Sorry for the delay. I was pretty busy today...doing documentation (oh the pain! every programmer's nightmare). Anyway, here's a very crude implementation:
Code:
# Extract data only and separate into files
sed 's/^EVENT//g;s/^[A-Z][A-Z][A-Z]*/EVENT &/g;/^ *$/d;s/ *$//g;s/ */|/g' input.txt > input2.txt
grep -n EVENT input2.txt | cut -d: -f1 | while read X; do
START=$X
((END=X+5))
sed -n "${START},${END}p" input2.txt > input2.txt.$X
done
# Compose the headers
sed 's/ */|/g;/^ *$/d' input.txt | awk -F"|" ' { print $1 } ' | sort | uniq -ud > headers.txt
grep -v [A-Z][A-Z][A-Z]* headers.txt > colheaders.txt
grep [A-Z][A-Z][A-Z]* headers.txt | sed '/^EVENT/d' > rowheaders.txt
# Create the unformatted output
LINE="EVENT "`cat colheaders.txt | tr "\n" "\t"`
echo "$LINE" > output.txt
cat rowheaders.txt | while read X; do
echo "---"
echo "Row: $X"
FILE=`grep "$X" input2.txt.* | cut -d: -f1`
echo "File: $FILE"
LINE="$X"
cat colheaders.txt | while read Y; do
echo "$Y"
LINE="$LINE "`awk ' BEGIN { FS="|" } $1==key { print $field } ' key="$Y" field=2 $FILE`
done
echo ">> $LINE"
echo "$LINE" >> output.txt
done
# Make it pretty
awk '
BEGIN { FS="\t" }
{ printf ("%-22s%-11s%-13s%-16s%-15s%-26s%-10s\n", $1, $4, $6, $7, $3, $2, $5) }
' output.txt > output2.txt
Basically,
the input file in input.txt
the output file is output2.txt
and some temporary files - input2.txt*, headers.txt, colheaders.txt, rowheaders.txt (just rm them in the end of the script)

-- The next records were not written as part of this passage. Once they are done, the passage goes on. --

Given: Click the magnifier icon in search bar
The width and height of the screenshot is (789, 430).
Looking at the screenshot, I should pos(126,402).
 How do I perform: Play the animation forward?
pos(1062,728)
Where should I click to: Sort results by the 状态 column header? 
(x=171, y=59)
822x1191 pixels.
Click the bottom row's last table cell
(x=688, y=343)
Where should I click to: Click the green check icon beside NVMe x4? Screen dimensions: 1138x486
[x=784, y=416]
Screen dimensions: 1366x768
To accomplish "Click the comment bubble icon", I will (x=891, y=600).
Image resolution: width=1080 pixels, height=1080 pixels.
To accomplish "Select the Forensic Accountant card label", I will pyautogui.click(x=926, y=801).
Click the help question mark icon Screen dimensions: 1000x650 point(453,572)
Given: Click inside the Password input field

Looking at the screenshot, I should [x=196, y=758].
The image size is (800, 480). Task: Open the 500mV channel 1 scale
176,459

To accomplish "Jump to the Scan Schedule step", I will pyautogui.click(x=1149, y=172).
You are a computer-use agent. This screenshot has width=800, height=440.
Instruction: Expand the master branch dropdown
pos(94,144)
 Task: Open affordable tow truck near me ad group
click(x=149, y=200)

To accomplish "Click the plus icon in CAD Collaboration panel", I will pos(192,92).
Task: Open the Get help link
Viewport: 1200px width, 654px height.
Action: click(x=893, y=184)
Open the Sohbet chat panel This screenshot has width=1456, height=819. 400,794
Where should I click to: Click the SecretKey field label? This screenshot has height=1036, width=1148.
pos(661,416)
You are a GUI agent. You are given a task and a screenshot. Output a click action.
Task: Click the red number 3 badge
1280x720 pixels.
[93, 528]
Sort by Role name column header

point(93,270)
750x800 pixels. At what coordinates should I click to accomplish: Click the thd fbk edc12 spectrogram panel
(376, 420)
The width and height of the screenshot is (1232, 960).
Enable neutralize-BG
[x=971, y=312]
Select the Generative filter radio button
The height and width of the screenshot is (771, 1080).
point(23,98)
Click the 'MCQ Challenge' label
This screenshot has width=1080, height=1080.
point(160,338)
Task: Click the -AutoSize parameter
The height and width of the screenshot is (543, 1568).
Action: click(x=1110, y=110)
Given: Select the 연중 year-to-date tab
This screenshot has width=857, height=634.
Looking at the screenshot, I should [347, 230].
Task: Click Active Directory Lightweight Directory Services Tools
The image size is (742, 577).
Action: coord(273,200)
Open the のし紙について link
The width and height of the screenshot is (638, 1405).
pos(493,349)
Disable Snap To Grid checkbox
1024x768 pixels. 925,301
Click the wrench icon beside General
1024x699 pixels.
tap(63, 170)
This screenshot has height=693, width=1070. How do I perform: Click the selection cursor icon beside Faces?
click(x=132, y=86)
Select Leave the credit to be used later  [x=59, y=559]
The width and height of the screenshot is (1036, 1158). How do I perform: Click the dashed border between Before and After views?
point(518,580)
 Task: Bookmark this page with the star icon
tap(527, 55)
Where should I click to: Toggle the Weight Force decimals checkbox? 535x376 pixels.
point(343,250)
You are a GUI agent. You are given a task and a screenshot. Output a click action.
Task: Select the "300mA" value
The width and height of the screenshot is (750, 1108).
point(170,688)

Anyway, had to rush it so I know that there could be other more simpler solutions but here you go... Try it yourself...
My output:
Code:
EVENT Date Initial hour Number of users Average of use Average of pages printed Final hour
INTERNATIONAL CALL 11/01/2009 09:14 21 5 min 16:17
INTERNET CONNECTION 11/01/2009 07:30 27 32 min 19:00
LOCAL CALL 11/01/2009 07:42 15 7 min 16:11
PRINTER USE 12/01/2009 07:30 23 17 19:00
cvt.sh
sed -n '/EVENT/{
h
N
h
x
s/\n//
p
}
/EVENT/ !{
p
}' yourfile
2> use below perl script to process it
Code:
sub _exist{
my($ref,$value)=(@_);
my @arr=@{$ref};
for(my $i=0;$i<=$#arr;$i++){
return 1 if $arr[$i] eq $value;
}
return 0;
}
$/="\n\n";
open FH,"sh cvt.sh|";
my (%res,$n,@seq);
while(<FH>){
my @arr=split("\n",$_);
foreach(@arr){
my @tmp=split(/ +/,$_);
$res{$.}->{$tmp[0]}=$tmp[1];
push @seq,$tmp[0] if (_exist(\@seq,$tmp[0])==0);
}
$n++;
}
close FH;
print ((join " ",@seq),"\n");
map { printf("%20s",$_) } @sep;
for($i=1;$i<=$n;$i++){
my %hash=%{$res{$i}};
map {printf("%20s",$hash{$_})} @seq;
print "\n";
}
output:
Code:
EVENT Date Initial hour Number of users Average of use Final hour Average of pages printed
INTERNET CONNECTION 11/01/2009 07:30 27 32 min 19:00
LOCAL CALL 11/01/2009 07:42 15 7 min 16:11
INTERNATIONAL CALL 11/01/2009 09:14 21 5 min 16:17
PRINTER USE 12/01/2009 07:30 23 19:00 17
Many thanks for take some of your time to help me. I got some errors testing your codes. Explanations below.
angheloko,
May you help saying what I´m doing wrong or how did you send the scripts? because I see it works for you, and for me doesn´t show the complete answer.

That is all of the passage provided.